On 3/28/07, Maarten.De.Vilder@ibsbe.be <Ma...@ibsbe.be> wrote:
> we need to implement a feature called 'Item Search Database', which
> basically means we have to limit the documents a user can search ...
>
> example :
> Item1 is in database1
> item2 is in database2
> item3 is in database1 and database2
> and the client can only see the items in database1
>
> we currently solve this by making a new solrcolumn for each
> searchdatabase... so it looks like this :
> ITEMNAME DB1 DB2
> ----------------- ------ ------
> Item1 true false
> Item2 false true
> Item3 true true
>
> and we limit the result of a search by putting "db1:true" in the
> querystring
>
> but i have been reading about another method :
> we could also use just one solrcolum and put the names of the database in
> it...
> like so :
> ITEMNAME DB
> ----------------- -----
> Item1 DB1
> Item2 DB2
> Item3 DB1 DB2
>
> and limit the results by putting 'db:db1' in the querystring
>
> and now for my question :
> which of these options will be more performant ?
They should both be roughly equal.
Lucene maintains an inverted index... a term points to all the
document id's containing that term... so it doesn't really matter if
the term is "db:db1" or "db1:true".
The 2nd way with a single field seems more extensible and future-proof though.

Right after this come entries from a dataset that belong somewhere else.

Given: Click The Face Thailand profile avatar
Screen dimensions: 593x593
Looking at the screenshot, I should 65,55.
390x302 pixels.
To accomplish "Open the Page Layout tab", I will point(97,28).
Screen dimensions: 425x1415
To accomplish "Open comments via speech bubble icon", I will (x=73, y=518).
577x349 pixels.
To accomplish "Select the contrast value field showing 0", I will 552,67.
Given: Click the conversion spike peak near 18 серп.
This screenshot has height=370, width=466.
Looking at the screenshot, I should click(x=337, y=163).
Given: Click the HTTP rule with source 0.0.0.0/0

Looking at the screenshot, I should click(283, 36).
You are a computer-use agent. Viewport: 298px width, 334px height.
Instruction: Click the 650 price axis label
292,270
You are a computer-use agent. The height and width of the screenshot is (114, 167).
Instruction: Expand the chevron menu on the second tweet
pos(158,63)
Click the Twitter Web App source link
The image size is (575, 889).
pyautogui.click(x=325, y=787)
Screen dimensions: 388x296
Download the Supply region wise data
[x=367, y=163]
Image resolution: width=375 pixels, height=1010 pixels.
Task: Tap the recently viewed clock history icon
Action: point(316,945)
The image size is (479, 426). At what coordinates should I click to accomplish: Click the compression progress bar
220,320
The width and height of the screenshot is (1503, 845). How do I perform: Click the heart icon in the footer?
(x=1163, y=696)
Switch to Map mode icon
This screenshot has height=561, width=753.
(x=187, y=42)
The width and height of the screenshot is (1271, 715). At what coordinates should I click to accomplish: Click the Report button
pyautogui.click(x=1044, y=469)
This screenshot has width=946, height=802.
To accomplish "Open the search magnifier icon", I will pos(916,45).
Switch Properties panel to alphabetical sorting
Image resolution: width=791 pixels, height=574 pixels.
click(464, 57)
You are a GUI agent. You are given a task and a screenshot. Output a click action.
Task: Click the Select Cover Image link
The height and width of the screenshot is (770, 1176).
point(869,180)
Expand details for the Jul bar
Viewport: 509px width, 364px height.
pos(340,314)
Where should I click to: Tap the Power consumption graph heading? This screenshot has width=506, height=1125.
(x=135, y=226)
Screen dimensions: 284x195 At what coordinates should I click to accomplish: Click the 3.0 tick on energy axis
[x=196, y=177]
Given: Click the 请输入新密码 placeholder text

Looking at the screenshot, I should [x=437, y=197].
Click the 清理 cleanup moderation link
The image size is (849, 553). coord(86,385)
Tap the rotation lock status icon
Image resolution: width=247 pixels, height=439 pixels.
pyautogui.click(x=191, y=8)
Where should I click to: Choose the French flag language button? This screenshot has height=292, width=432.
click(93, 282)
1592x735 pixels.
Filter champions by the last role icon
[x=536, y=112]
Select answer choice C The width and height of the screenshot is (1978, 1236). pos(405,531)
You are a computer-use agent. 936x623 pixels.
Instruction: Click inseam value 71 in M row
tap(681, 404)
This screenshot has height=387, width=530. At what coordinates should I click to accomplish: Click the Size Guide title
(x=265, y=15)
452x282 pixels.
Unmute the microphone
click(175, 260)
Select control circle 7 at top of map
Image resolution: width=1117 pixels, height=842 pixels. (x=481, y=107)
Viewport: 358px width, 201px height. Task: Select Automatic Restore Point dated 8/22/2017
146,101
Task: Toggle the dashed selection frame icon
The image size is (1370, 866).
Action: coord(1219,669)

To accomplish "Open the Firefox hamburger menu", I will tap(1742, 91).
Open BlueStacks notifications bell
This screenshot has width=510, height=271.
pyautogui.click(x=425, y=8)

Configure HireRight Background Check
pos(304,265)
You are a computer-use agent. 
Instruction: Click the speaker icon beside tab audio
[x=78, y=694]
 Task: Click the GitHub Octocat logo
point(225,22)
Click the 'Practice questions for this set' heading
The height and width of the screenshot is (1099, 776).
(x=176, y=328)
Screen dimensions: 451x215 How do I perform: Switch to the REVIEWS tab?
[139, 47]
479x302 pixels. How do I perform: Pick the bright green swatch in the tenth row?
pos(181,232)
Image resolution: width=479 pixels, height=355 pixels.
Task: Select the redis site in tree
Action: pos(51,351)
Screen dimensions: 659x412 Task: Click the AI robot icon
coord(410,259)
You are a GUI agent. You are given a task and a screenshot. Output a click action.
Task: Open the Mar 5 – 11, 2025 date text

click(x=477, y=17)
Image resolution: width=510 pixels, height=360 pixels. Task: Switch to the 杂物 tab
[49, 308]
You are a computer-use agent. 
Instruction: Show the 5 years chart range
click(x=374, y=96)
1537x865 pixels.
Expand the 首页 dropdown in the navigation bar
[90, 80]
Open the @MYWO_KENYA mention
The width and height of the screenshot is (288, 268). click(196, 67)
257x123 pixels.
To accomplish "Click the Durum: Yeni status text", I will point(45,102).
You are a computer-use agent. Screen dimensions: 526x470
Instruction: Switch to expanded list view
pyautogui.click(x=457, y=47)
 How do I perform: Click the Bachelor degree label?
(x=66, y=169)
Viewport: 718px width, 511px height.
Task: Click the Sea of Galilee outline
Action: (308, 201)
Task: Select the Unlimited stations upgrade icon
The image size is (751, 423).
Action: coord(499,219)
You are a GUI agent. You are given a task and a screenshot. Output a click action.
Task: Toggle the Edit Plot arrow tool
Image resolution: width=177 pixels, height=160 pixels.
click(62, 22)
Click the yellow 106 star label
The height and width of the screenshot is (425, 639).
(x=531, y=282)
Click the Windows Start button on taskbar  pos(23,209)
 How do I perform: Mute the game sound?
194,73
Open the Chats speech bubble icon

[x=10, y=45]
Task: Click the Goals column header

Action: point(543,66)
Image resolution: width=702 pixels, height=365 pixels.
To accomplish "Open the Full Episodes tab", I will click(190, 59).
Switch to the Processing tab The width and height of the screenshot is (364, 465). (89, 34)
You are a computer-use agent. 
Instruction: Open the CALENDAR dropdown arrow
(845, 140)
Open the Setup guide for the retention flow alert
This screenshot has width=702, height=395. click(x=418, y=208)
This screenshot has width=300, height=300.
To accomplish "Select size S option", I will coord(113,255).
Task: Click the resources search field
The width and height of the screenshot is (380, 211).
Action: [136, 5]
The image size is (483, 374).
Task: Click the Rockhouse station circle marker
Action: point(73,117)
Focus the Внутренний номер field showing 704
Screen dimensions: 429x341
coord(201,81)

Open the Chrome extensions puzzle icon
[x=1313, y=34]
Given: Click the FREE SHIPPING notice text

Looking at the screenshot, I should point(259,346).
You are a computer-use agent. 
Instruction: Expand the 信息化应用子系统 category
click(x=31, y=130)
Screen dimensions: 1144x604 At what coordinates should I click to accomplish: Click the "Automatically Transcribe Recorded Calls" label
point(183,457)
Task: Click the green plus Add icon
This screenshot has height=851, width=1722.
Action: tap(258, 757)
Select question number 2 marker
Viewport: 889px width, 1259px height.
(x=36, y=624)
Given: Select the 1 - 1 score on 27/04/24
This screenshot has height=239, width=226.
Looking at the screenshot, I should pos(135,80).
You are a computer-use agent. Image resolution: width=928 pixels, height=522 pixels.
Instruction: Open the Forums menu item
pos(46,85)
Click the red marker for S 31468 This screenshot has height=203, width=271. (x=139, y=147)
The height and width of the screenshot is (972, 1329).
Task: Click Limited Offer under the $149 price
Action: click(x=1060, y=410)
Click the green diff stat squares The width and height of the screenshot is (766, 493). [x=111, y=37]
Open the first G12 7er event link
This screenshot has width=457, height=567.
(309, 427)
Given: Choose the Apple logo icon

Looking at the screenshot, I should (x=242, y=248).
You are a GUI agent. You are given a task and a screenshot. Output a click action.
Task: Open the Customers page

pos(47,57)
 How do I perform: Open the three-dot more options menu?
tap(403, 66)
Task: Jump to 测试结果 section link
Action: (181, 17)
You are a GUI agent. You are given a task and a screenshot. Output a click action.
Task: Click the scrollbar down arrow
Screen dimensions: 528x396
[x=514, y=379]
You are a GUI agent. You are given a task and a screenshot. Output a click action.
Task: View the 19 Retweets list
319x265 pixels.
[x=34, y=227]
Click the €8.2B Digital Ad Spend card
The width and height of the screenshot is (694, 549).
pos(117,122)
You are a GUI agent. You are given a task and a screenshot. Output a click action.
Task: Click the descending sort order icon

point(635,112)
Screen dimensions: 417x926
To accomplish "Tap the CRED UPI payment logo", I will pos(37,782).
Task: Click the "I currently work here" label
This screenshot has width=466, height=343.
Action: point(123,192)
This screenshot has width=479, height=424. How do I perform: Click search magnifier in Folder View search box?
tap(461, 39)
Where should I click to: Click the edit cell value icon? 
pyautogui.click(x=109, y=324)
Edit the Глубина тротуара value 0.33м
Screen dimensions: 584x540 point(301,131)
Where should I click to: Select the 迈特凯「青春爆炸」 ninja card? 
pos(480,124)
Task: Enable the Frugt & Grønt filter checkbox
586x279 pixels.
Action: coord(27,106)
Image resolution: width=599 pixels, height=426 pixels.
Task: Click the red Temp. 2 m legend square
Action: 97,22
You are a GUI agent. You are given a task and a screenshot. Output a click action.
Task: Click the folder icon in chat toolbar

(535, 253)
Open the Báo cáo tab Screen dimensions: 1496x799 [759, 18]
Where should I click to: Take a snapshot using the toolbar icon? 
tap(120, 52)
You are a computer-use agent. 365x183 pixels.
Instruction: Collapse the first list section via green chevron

If you really want a speedup, pull out the restriction into a filter:
q=foo&fq=db:db1
The filter will be cached independently of the query, resulting in
much less work for every subsequent query that reuses that filter.
-Yonik
> my guess is the first option will be the most performant since the indexes
> will be better constructed
> but i would really like a professional opinion on this ...
>
> as i said, we are currently using the first option on 300.000 testrecords
> and it is really performant.
> some SearchDatabases have only 12 records in it and it takes less then 1ms
> to get those 12 records back... so i'm guessing Solr is not searching the
> full 300.000 records and i am kind of afraid that with the second option
> Solr will have to search more records/indexes to get the same result...
>
> well, hope you understand my question and thanks in advance !
> - Maarten
>
> PS: thank you to everybody on this list for the help and thank you to all
> of the Solr/Lucene developers, great stuff !!